__Excerpt to read__.
What about somewhere in the middle? When giving report to IM, the upper levels have all told me to lead with the punchline, either diagnosis or whatever I want them to do.

I.e. I've got a 65 y/o here I'd like to admit to you for a CP rule out. Negative EKG, neg trop, but concerning hx and pmh of HTN, CAD and DM. Vitals have beens table in the dept and he looks good. --- I generally don't give them much more than that unless they ask (which they normally do not). That's not exactly what you're asking for, but I don't want to waste their time either.

No what you described is exactly what I'm asking for.

65 y/o male, cp rule out, negative trop, nonspecific EKG, chest xry clean. Vitals stable. Good story for acs. Said he had a clean stress about 5 years ago but no other workup since.

That's all I need.
 
No what you described is exactly what I'm asking for.

65 y/o male, cp rule out, negative trop, nonspecific EKG, chest xry clean. Vitals stable. Good story for acs. Said he had a clean stress about 5 years ago but no other workup since.

That's all I need.

gotchya. i always try to use the phrase "i'd like to admit to you" or "i have a patient i'd like you to come see" - not "i'm admitting this patient to you" or "there's a guy down here you have to come and see"
 
No what you described is exactly what I'm asking for.

65 y/o male, cp rule out, negative trop, nonspecific EKG, chest xry clean. Vitals stable. Good story for acs. Said he had a clean stress about 5 years ago but no other workup since.

9/10 times if I say this exact story to one of our cardiologists (who admit cp obs) the next response is a passive aggressive implication that I am an idiot who can neither obtain a history nor even begin to understand the intricacies of cardiovascular pathology management.

cardiology at my shop will insult us for trying to admit > 60 y/o M w/ nondiagnostic EKGs and elevated trops w/ a positive delta. In 6 months of ED rotation during my intern year I have had to fight for admission for 3 separate patients who cards initially refused to admit but after my and my attending's insistence came down to the ED and each of those three patients were cathed the that night or the next day. This on top of several hundred, obviously, who had negative rule-outs..

it depends on your shop who things are managed. this is pretty average in EM imo, there are hosts of people out there who would rather patients come to harm under your (attending's) malpractice than come in and see the pt.. your job is to win the game. the first step to winning the game is doing whats best for the patient.

most other physicians have no idea the level of patient abandonment witnessed regularly in the ED.

end.
 
I start all conversations with "I've got a guy here that needs to come in to the hospital."

If I get push back I offer "Yeah that's fine, if you wanna come down here and see them I'm happy to help you print off some discharge paperwork."

In 6 years I've had 2 cases where the admitting service was willing to come down and discharge the pt, both times it was a very pleasant interaction with the "admitting" service.

I'm all for playing nice with the admitting services, those guys have tough jobs as well, but I have little tolerance for other folks who try to tell me how to do my job without ever seeing the patient. Know the science of what we do. Don't admit crap but know your standards of care and admit the folks that need to be admitted.

Other tips I've picked up along the way:

-Never apologize for an admission. You may be calling them at 3am, but that means that you're already awake taking care of their patients.

-Use first names as much as possible. If they introduce themselves as Dr. Smith, ask them their first name and use that for the remainder of the conversation. As trivial as this sounds, it will help even the playing field, if you're John and they are Dr. Smith, they have the upper hand.

Saved data entries:
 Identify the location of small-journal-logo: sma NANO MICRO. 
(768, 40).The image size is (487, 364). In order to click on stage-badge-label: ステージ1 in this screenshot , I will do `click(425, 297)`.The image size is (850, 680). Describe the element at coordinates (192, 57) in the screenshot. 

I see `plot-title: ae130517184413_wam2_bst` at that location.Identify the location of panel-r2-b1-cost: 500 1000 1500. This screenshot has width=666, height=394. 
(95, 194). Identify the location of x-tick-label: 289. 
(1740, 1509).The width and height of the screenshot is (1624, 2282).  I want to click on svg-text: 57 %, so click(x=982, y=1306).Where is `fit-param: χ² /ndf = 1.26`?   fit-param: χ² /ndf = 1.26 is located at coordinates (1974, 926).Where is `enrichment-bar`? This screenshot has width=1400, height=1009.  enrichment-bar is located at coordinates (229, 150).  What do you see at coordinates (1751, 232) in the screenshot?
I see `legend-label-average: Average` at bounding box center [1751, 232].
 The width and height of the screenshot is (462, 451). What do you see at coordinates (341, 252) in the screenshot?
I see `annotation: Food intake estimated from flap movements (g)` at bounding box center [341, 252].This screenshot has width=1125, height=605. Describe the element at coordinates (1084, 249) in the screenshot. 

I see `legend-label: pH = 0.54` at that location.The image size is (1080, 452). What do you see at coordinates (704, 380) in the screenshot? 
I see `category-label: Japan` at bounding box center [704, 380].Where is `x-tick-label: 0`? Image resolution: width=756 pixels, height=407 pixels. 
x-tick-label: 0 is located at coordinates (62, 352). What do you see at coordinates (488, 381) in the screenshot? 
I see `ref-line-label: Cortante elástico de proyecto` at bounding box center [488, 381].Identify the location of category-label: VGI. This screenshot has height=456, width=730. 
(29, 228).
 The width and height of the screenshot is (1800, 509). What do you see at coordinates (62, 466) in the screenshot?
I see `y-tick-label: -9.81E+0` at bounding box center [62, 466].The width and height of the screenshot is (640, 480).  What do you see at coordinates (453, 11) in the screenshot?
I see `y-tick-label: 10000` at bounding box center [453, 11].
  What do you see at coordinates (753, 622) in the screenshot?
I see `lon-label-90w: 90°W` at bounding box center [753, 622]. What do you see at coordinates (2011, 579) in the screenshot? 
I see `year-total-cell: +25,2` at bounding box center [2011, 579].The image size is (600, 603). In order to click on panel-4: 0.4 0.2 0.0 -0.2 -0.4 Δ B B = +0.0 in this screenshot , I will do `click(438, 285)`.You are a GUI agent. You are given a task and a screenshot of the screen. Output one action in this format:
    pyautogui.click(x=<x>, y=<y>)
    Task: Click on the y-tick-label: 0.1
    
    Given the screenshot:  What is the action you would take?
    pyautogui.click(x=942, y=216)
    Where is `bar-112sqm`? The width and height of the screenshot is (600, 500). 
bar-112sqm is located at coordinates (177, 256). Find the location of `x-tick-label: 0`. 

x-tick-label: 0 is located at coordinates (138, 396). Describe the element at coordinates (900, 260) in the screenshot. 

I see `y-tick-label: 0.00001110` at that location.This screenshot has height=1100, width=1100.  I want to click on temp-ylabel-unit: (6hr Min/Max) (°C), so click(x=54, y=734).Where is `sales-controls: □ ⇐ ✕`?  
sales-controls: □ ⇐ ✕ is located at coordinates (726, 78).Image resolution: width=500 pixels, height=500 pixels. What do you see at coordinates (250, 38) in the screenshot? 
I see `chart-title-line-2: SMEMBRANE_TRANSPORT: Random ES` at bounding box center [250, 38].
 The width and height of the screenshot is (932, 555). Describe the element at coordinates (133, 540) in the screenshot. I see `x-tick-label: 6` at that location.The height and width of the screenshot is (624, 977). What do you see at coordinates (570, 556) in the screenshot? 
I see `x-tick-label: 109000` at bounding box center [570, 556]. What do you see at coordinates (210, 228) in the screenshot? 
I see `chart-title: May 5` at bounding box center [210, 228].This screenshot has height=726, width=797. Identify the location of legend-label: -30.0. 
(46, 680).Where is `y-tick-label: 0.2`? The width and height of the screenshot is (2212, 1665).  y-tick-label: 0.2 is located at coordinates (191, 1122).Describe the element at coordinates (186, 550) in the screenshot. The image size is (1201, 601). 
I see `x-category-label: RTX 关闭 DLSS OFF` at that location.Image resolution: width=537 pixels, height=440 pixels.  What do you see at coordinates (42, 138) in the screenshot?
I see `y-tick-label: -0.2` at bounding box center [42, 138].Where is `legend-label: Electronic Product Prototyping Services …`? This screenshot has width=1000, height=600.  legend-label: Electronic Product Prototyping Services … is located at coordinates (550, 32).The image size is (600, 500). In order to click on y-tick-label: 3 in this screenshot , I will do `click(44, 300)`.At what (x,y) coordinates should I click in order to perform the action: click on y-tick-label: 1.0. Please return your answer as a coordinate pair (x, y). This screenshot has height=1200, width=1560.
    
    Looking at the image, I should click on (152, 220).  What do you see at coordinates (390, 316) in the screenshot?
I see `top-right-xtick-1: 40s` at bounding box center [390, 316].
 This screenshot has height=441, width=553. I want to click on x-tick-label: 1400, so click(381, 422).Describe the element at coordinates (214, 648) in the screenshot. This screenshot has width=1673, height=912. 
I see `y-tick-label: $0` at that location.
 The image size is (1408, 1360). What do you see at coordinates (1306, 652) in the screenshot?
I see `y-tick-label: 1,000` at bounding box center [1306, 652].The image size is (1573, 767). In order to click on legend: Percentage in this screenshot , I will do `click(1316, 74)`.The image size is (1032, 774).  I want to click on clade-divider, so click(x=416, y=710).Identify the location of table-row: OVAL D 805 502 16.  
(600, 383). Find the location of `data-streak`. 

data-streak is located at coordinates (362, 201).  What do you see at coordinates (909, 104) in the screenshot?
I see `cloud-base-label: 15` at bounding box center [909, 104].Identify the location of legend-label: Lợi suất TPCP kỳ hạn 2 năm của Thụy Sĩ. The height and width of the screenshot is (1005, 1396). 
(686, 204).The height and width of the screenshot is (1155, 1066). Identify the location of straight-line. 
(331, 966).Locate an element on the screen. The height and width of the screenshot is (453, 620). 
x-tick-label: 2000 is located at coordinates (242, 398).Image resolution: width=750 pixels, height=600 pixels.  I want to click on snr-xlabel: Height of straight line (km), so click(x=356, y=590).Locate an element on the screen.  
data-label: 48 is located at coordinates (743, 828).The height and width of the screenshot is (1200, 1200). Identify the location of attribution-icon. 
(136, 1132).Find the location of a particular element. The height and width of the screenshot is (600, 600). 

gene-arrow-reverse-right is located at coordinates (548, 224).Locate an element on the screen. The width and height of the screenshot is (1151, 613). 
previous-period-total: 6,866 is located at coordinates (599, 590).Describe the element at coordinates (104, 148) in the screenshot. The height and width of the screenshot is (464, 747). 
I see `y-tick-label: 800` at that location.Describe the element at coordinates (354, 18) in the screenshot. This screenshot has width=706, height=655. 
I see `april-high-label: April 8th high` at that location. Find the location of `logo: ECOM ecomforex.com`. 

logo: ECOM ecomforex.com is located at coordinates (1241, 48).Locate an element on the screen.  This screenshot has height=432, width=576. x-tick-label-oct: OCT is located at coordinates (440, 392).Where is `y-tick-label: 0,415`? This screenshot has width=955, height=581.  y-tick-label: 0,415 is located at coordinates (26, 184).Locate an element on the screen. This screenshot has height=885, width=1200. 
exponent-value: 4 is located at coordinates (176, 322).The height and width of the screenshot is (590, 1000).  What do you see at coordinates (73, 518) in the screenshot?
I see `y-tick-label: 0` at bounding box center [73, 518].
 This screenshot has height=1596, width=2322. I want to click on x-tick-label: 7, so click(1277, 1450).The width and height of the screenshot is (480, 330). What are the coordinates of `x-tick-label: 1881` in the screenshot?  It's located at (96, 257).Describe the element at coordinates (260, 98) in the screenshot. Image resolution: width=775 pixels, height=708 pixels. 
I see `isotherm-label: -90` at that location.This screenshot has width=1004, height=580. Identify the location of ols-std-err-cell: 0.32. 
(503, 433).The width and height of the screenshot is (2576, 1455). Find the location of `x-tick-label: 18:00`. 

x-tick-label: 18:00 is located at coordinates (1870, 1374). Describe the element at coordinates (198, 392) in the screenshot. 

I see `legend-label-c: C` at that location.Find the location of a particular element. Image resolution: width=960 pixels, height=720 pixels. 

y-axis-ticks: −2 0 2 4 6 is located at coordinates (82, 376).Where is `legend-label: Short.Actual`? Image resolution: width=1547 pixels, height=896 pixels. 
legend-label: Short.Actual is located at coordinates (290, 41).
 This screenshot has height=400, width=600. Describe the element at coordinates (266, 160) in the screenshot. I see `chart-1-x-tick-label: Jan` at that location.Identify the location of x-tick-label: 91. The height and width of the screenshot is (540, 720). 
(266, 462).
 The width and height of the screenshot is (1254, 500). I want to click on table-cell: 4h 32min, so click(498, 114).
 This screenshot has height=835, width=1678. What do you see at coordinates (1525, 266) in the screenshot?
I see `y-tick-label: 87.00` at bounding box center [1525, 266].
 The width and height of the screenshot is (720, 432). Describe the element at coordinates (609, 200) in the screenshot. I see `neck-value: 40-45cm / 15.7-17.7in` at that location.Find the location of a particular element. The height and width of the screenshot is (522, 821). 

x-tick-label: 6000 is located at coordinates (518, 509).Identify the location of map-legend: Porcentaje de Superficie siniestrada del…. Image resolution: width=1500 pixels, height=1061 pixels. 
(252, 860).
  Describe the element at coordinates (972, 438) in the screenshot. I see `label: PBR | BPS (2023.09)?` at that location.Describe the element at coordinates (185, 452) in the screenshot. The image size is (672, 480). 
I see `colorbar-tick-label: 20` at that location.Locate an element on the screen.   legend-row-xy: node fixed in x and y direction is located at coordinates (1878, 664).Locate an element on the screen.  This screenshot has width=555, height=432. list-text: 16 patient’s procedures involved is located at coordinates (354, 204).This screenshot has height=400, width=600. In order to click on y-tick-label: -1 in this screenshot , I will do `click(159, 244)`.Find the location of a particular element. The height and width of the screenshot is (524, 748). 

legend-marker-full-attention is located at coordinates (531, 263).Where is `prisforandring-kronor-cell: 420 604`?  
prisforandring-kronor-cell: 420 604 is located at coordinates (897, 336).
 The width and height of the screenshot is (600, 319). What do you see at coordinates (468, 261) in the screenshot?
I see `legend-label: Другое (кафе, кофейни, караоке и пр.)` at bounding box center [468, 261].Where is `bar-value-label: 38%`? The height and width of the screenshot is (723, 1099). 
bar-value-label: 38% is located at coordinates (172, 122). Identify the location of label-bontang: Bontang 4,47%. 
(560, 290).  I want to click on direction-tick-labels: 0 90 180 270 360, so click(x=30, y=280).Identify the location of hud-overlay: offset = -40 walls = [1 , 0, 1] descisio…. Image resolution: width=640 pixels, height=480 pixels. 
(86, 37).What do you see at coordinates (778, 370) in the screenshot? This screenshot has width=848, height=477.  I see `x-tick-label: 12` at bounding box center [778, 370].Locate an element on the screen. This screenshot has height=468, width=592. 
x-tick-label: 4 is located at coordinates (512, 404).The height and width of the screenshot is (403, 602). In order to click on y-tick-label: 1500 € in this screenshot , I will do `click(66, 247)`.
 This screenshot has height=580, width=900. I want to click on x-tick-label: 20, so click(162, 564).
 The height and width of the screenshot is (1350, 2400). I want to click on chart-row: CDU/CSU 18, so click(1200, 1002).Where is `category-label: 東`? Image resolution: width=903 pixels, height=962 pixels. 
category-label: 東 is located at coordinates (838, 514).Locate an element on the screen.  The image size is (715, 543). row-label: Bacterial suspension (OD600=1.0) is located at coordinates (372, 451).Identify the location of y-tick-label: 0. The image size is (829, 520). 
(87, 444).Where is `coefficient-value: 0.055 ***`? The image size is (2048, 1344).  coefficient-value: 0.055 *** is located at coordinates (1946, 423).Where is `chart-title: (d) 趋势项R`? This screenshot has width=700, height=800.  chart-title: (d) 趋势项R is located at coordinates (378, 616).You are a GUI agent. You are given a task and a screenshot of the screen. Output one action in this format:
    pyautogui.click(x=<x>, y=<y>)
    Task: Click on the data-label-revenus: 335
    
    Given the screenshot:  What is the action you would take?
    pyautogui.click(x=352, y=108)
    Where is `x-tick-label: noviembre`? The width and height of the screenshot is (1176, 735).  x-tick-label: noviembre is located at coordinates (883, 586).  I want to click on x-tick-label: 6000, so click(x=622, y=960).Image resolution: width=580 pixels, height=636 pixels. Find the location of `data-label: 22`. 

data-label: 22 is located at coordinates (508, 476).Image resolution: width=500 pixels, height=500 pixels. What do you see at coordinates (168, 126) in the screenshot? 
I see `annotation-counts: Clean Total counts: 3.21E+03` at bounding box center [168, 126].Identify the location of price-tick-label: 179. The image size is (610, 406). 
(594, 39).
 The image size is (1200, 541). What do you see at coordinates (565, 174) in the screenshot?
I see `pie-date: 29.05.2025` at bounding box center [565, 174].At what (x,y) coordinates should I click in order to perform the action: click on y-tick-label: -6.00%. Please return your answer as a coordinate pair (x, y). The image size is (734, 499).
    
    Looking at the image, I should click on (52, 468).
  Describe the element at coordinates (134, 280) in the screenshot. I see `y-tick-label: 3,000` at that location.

__Assigned task 1__.
In the discussion about admission reports, the comment beginning "gotchya" sets out phrases in quotation marks. List all of them.
__Assigned task 2__.
Extract the passage of the discussion about admission reports from "I'm all for" to "to be admitted.", copying it word for word.
Work only from the discussion about admission reports, not the records.

__Solution 1__.
"i'd like to admit to you"
"i have a patient i'd like you to come see"
"i'm admitting this patient to you"
"there's a guy down here you have to come and see"

__Solution 2__.
I'm all for playing nice with the admitting services, those guys have tough jobs as well, but I have little tolerance for other folks who try to tell me how to do my job without ever seeing the patient. Know the science of what we do. Don't admit crap but know your standards of care and admit the folks that need to be admitted.